What this task involves => Starting at the line below holding "At what coordinates should I click to accomplish: Click Help" and stopping at the line holding "Screen dimensions: 692x654", print every line exactly, both ends included, and leave the rest out.

Data listing =>
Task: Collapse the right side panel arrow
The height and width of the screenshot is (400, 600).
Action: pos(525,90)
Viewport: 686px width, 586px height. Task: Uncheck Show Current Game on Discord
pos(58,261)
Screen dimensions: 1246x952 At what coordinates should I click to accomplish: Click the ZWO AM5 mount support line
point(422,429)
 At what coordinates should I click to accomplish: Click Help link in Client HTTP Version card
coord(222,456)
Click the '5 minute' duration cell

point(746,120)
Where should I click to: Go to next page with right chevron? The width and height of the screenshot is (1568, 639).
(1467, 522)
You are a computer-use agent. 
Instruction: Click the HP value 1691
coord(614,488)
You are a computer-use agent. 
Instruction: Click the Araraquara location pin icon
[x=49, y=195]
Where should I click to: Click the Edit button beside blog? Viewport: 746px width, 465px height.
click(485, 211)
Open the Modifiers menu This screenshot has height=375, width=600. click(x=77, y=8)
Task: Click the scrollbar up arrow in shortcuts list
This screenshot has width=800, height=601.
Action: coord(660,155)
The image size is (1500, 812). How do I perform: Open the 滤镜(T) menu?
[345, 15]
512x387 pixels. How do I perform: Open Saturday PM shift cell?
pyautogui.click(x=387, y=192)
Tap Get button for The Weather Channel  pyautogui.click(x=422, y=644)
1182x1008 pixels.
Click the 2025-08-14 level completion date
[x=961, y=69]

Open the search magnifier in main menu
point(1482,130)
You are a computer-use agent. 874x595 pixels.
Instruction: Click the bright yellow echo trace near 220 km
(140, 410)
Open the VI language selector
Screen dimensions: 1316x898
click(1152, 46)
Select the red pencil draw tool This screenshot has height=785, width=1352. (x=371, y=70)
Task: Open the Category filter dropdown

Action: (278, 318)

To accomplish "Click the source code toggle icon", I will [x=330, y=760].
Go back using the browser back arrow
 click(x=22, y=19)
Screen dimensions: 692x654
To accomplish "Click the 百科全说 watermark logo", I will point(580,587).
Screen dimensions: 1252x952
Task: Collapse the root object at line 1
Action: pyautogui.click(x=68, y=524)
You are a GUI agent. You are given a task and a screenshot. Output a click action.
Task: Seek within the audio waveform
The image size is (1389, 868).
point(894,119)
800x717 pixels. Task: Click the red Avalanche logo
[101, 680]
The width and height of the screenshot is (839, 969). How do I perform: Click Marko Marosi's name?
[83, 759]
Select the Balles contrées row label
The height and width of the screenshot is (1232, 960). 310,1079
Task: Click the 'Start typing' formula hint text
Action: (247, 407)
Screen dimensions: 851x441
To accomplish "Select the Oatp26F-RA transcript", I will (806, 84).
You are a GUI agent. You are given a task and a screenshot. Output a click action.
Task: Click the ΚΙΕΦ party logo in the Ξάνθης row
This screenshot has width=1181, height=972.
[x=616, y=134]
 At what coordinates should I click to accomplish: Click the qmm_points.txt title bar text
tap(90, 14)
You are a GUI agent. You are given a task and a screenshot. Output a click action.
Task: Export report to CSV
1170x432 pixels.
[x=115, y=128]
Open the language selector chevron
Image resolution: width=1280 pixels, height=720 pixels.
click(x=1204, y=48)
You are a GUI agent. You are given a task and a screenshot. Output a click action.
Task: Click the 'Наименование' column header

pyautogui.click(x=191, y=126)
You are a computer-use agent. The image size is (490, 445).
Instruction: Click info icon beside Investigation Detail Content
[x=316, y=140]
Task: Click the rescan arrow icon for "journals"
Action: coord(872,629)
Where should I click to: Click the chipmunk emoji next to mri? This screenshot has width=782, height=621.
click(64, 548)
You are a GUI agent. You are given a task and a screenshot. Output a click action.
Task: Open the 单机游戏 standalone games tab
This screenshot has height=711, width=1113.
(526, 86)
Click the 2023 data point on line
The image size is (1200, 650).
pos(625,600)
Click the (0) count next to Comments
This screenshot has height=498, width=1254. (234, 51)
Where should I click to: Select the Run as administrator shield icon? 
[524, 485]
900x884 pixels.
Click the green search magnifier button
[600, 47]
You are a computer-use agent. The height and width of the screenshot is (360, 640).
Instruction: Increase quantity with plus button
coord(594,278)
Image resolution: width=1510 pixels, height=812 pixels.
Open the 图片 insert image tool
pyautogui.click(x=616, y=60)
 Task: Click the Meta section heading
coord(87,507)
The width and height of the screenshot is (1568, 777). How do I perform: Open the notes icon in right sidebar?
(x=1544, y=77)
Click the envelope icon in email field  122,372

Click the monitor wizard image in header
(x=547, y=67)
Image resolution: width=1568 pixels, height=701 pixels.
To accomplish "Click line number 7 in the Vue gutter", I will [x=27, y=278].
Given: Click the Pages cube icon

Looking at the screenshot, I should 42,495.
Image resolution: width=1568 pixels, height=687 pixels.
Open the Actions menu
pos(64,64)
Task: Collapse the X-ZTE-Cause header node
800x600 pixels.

Result =>
 At what coordinates should I click to accomplish: Click Help link in Client HTTP Version card
coord(222,456)
Click the '5 minute' duration cell

point(746,120)
Where should I click to: Go to next page with right chevron? The width and height of the screenshot is (1568, 639).
(1467, 522)
You are a computer-use agent. 
Instruction: Click the HP value 1691
coord(614,488)
You are a computer-use agent. 
Instruction: Click the Araraquara location pin icon
[x=49, y=195]
Where should I click to: Click the Edit button beside blog? Viewport: 746px width, 465px height.
click(485, 211)
Open the Modifiers menu This screenshot has height=375, width=600. click(x=77, y=8)
Task: Click the scrollbar up arrow in shortcuts list
This screenshot has width=800, height=601.
Action: coord(660,155)
The image size is (1500, 812). How do I perform: Open the 滤镜(T) menu?
[345, 15]
512x387 pixels. How do I perform: Open Saturday PM shift cell?
pyautogui.click(x=387, y=192)
Tap Get button for The Weather Channel  pyautogui.click(x=422, y=644)
1182x1008 pixels.
Click the 2025-08-14 level completion date
[x=961, y=69]

Open the search magnifier in main menu
point(1482,130)
You are a computer-use agent. 874x595 pixels.
Instruction: Click the bright yellow echo trace near 220 km
(140, 410)
Open the VI language selector
Screen dimensions: 1316x898
click(1152, 46)
Select the red pencil draw tool This screenshot has height=785, width=1352. (x=371, y=70)
Task: Open the Category filter dropdown

Action: (278, 318)

To accomplish "Click the source code toggle icon", I will [x=330, y=760].
Go back using the browser back arrow
 click(x=22, y=19)
Screen dimensions: 692x654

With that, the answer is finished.